--- Passage shown ---
Business and Financial Law

How to Make a Promissory Note: Key Terms and Steps

Learn what goes into a legally sound promissory note, from setting interest rates and repayment terms to signing, tax reporting, and enforcement.

A promissory note is a written promise by one person (the “maker”) to pay a specific sum of money to another (the “payee”), and creating one that holds up in court means nailing three things: the repayment terms, any collateral backing the loan, and the signing formalities. The Uniform Commercial Code treats promissory notes as negotiable instruments, which gives them a specific legal framework for enforcement, transfer, and time limits on collection.1Cornell Law School. Uniform Commercial Code 3-104 – Negotiable Instrument Whether you’re lending money to a family member or formalizing a business loan, every dollar amount, deadline, and contingency you leave out becomes a potential dispute later.

Choosing Between a Demand Note and an Installment Note

Before drafting anything, decide the fundamental structure of repayment. The two main types are demand notes and installment (or “time”) notes, and the difference matters more than most people realize.

A demand note has no fixed due date. The payee can call the full balance due at any time, for any reason. If a note says nothing about when payment is due, the UCC automatically treats it as payable on demand.2Cornell Law School. Uniform Commercial Code 3-108 – Payable on Demand or at Definite Time This gives the lender maximum flexibility but creates real uncertainty for the borrower, who could face a sudden repayment demand with no warning. Demand notes work best for short-term or revolving arrangements where both parties want an easy exit.

An installment note (also called a time note) sets specific payment dates. It might require monthly payments over five years with a final maturity date, or a single lump sum due on a fixed date. The payee has to wait for those dates to arrive before demanding payment, unless the maker defaults and the note contains an acceleration clause.2Cornell Law School. Uniform Commercial Code 3-108 – Payable on Demand or at Definite Time For most private loans, especially larger ones, an installment note with clear dates protects both sides.

--- Data block ---
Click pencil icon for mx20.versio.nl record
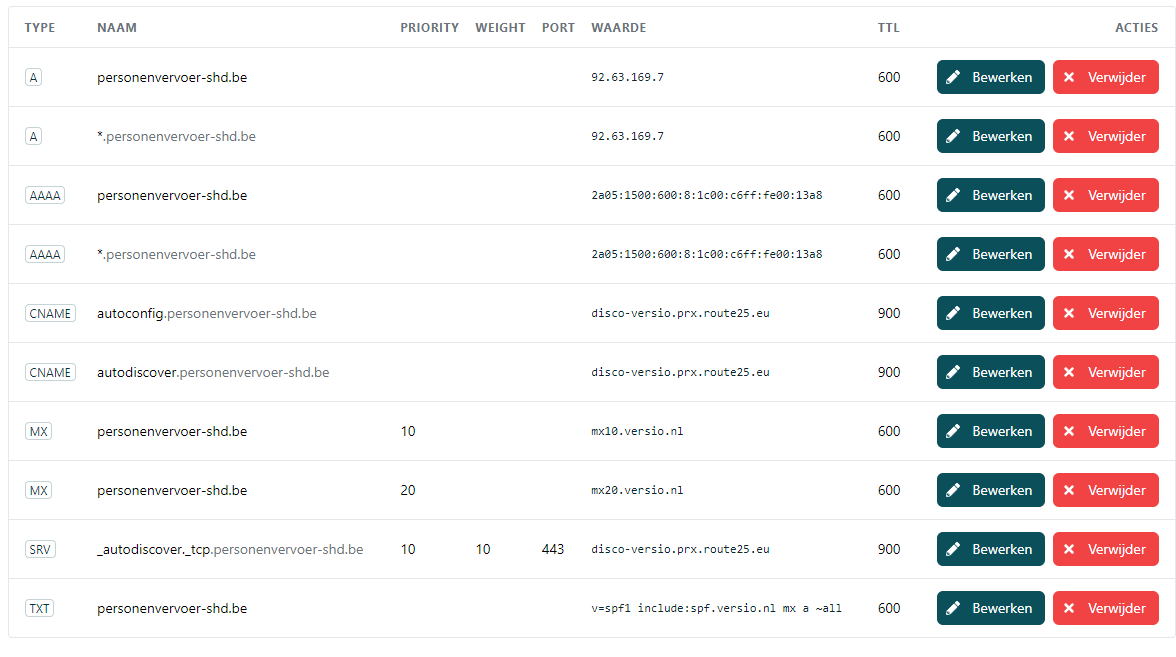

--- Actions to take ---
A - According to the promissory note article, how does the UCC treat a note that says nothing about when payment is due?
B - In the promissory note article, why does a demand note create uncertainty for the borrower? Answer in one to three sentences.

--- Solution set ---
A - It treats the note as payable on demand.

B - A demand note has no fixed due date, so the payee can call the full balance due at any time and for any reason. The borrower could therefore face a sudden repayment demand with no warning.